The following example fails with "Error: variable foo conflicts 
with struct foo"

     struct foo {}
     foo foo;
Jan 04
next sibling parent Paul Backus <snarwin gmail.com> writes:
On Thursday, 4 January 2018 at 17:45:35 UTC, Stijn wrote:
 Why is it not allowed for a variable name to match a type name? 
 The following example fails with "Error: variable foo conflicts 
 with struct foo"

     struct foo {}
     foo foo;
Imagine if you then tried to write something like alias bar = foo; Or, imagine you placed the above declarations into the module `mymod.d`, and then in a different module wrote import mymod: foo; Which `foo` should these refer to, the type or the variable?
Jan 04
prev sibling parent reply Colin <grogan.colin gmail.com> writes:
On Thursday, 4 January 2018 at 17:45:35 UTC, Stijn wrote:
 Why is it not allowed for a variable name to match a type name? 
 The following example fails with "Error: variable foo conflicts 
 with struct foo"

     struct foo {}
     foo foo;
How can the compiler know which symbol is which symbol if everything has the same name?

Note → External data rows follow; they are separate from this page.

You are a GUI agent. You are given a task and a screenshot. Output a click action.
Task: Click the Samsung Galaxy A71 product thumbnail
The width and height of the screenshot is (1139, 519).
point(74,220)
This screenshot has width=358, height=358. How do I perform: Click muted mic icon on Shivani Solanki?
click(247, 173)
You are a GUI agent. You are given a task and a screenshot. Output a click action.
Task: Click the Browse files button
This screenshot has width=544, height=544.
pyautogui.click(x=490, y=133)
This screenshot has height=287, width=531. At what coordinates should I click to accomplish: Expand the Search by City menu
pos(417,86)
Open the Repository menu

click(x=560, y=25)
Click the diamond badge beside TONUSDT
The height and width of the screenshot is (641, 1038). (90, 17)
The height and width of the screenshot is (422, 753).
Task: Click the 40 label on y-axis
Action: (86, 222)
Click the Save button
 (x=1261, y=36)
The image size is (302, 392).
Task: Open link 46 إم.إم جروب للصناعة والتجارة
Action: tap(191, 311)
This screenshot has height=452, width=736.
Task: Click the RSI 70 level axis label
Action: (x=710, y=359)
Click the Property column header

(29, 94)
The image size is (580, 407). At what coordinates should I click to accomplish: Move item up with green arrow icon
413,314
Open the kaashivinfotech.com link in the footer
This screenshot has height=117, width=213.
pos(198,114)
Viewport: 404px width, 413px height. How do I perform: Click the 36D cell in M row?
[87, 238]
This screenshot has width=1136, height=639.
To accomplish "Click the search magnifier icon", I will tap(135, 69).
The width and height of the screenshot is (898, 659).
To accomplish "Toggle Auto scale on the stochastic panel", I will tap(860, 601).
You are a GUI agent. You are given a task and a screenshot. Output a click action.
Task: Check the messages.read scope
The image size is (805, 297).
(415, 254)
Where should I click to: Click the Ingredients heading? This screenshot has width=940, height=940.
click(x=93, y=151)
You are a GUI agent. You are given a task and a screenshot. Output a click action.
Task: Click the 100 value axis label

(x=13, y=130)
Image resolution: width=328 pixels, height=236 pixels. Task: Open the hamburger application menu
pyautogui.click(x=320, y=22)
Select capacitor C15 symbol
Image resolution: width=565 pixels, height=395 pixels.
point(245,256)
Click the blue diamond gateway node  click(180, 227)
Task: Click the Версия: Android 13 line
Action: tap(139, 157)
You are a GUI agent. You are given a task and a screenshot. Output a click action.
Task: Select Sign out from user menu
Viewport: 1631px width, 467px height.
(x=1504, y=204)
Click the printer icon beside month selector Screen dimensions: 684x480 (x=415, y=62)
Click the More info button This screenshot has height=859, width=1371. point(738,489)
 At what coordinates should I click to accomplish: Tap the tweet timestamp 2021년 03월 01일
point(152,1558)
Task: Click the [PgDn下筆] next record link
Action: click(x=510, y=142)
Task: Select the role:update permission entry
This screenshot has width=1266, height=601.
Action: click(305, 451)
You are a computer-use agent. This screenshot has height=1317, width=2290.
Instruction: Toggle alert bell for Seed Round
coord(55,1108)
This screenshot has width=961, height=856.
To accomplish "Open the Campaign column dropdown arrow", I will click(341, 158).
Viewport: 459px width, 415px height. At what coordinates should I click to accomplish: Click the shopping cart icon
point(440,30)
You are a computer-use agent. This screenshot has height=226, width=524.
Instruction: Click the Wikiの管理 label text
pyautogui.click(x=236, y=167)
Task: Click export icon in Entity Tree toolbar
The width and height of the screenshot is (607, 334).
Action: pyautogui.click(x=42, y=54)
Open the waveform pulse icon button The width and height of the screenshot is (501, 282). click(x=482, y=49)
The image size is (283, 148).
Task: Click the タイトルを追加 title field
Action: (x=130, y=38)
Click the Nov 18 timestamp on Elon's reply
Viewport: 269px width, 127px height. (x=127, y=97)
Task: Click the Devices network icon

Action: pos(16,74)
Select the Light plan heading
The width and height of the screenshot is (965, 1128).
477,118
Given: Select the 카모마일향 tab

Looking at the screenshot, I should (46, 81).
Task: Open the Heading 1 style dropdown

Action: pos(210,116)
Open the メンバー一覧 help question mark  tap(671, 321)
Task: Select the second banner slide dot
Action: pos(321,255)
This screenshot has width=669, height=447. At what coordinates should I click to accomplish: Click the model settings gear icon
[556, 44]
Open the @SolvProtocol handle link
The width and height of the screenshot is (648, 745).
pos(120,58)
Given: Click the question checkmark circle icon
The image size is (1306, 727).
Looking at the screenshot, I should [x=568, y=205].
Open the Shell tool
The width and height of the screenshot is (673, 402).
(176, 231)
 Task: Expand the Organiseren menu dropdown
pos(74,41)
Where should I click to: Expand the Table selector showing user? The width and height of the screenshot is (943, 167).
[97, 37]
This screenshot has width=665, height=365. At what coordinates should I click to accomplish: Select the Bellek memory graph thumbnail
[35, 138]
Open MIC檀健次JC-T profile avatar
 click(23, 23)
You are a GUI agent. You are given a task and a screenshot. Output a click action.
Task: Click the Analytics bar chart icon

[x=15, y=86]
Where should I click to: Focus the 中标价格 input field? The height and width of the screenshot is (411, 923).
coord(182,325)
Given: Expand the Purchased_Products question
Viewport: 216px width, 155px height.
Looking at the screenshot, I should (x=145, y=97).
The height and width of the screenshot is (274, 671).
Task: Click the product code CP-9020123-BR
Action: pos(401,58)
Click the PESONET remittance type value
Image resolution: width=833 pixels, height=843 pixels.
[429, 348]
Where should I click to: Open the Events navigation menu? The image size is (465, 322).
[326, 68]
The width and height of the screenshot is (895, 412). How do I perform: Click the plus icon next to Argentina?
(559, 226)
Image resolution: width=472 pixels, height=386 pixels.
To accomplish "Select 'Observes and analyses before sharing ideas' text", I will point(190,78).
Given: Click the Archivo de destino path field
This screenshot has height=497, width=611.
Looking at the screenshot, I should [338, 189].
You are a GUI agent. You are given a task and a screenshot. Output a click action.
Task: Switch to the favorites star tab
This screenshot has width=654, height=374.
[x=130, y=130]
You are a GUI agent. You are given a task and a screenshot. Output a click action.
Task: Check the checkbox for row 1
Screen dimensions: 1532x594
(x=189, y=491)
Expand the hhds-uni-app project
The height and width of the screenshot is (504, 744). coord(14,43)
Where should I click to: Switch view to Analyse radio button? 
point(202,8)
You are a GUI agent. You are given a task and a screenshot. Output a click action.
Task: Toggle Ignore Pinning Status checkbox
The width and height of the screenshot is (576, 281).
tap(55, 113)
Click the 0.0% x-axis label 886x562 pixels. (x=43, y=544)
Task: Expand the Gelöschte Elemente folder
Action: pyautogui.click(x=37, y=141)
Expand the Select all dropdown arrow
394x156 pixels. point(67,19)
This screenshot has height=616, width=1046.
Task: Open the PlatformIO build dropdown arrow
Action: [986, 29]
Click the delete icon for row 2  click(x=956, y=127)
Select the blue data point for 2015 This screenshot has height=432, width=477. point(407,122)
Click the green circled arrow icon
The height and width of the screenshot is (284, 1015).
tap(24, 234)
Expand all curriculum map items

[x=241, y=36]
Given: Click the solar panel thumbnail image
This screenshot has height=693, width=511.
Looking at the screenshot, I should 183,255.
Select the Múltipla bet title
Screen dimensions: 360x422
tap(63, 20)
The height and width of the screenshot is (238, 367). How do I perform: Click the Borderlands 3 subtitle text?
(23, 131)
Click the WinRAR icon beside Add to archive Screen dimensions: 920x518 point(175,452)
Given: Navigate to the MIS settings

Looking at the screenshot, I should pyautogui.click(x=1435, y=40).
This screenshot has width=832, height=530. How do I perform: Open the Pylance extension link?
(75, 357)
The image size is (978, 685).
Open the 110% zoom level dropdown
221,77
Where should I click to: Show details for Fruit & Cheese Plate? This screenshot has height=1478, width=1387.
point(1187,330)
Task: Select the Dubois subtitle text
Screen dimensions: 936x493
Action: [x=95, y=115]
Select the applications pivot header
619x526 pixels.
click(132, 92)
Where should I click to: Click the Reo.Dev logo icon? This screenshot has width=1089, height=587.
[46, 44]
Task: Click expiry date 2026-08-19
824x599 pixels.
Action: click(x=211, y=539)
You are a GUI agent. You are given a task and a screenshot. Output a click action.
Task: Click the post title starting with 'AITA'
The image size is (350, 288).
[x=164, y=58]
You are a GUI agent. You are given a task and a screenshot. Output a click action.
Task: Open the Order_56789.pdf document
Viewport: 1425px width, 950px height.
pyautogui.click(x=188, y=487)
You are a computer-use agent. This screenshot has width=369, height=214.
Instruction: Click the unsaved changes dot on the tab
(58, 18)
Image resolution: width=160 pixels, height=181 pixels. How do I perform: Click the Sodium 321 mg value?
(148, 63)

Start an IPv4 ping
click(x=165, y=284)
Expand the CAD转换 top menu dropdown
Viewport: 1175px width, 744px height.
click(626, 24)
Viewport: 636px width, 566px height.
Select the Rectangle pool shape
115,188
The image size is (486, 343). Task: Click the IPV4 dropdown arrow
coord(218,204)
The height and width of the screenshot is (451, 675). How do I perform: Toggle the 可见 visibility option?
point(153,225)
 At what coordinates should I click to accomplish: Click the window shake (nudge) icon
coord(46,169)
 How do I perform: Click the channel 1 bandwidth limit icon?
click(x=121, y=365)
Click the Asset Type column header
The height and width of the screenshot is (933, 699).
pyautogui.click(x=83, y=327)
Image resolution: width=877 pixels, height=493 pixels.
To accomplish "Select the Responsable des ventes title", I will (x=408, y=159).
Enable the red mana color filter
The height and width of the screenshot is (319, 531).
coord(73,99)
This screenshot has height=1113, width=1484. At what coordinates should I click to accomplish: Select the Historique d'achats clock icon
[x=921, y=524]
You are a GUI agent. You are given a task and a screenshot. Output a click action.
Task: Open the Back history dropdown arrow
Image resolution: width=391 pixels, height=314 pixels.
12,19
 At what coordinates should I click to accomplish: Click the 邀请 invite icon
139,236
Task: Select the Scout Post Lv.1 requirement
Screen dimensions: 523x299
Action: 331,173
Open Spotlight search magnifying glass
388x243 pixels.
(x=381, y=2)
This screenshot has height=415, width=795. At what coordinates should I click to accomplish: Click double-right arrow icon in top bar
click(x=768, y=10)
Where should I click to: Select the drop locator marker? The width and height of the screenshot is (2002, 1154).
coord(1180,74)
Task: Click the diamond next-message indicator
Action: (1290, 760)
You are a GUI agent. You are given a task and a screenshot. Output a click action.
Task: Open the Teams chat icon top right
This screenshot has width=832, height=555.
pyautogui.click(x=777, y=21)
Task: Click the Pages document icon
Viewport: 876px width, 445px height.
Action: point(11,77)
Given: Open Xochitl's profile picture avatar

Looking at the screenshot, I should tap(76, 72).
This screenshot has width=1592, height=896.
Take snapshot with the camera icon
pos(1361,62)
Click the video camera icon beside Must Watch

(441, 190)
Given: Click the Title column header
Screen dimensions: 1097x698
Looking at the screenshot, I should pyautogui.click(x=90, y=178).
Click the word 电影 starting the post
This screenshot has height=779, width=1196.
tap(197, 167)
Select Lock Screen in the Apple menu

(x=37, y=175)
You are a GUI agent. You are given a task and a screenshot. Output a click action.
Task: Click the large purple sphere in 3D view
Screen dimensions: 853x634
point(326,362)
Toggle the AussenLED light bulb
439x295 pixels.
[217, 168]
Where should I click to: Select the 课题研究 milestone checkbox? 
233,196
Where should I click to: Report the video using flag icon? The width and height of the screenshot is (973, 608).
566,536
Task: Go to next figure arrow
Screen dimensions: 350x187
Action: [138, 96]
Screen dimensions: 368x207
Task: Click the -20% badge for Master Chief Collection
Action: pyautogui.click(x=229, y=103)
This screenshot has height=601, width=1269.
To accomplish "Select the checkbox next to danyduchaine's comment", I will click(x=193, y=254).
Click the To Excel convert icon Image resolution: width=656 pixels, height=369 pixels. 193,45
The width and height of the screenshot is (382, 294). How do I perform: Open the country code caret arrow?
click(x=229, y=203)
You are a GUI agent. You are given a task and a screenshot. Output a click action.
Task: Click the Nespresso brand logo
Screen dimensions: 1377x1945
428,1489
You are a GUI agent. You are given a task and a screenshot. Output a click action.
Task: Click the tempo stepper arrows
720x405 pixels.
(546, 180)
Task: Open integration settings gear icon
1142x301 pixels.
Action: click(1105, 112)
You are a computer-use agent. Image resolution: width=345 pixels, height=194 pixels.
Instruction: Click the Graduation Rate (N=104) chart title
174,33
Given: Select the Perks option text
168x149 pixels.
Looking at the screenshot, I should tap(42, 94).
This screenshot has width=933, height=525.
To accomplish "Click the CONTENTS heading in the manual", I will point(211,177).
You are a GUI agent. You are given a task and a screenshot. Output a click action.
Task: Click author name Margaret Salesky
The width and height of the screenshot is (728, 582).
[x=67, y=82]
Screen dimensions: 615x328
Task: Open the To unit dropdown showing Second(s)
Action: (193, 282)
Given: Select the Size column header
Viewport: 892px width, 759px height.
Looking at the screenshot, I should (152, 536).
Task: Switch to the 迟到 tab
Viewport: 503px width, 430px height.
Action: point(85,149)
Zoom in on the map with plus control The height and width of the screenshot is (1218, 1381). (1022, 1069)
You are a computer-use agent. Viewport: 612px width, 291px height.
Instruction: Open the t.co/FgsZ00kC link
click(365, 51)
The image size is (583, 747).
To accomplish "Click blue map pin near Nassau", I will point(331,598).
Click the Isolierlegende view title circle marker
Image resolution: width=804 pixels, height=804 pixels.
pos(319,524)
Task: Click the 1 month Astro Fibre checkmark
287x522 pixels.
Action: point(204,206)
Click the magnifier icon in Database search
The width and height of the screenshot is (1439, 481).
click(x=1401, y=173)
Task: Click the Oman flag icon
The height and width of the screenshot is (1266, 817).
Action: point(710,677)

Standard practice is to capitalise type names and camelCase variable names.
Jan 04
parent Stijn <stijn.herreman telenet.be> writes:
On Thursday, 4 January 2018 at 17:59:55 UTC, Colin wrote:
 How can the compiler know which symbol is which symbol if 
 everything has the same name?

 Standard practice is to capitalise type names and camelCase 
 variable names.
The C# compiler has no trouble understanding code like that, so I was wondering if it is a design decision for the language, or simply something not yet supported by the compiler. I couldn't find any documentation on it either. Perhaps someone can point me to it? I did manage to work around the issue by fully qualifying the type: private __gshared kernel.idt.IDT_register IDT_register; Also, I'm well aware that I'm not following the standard practices regarding naming, but I'm just toying with -betterC so I'm not really concerned about it.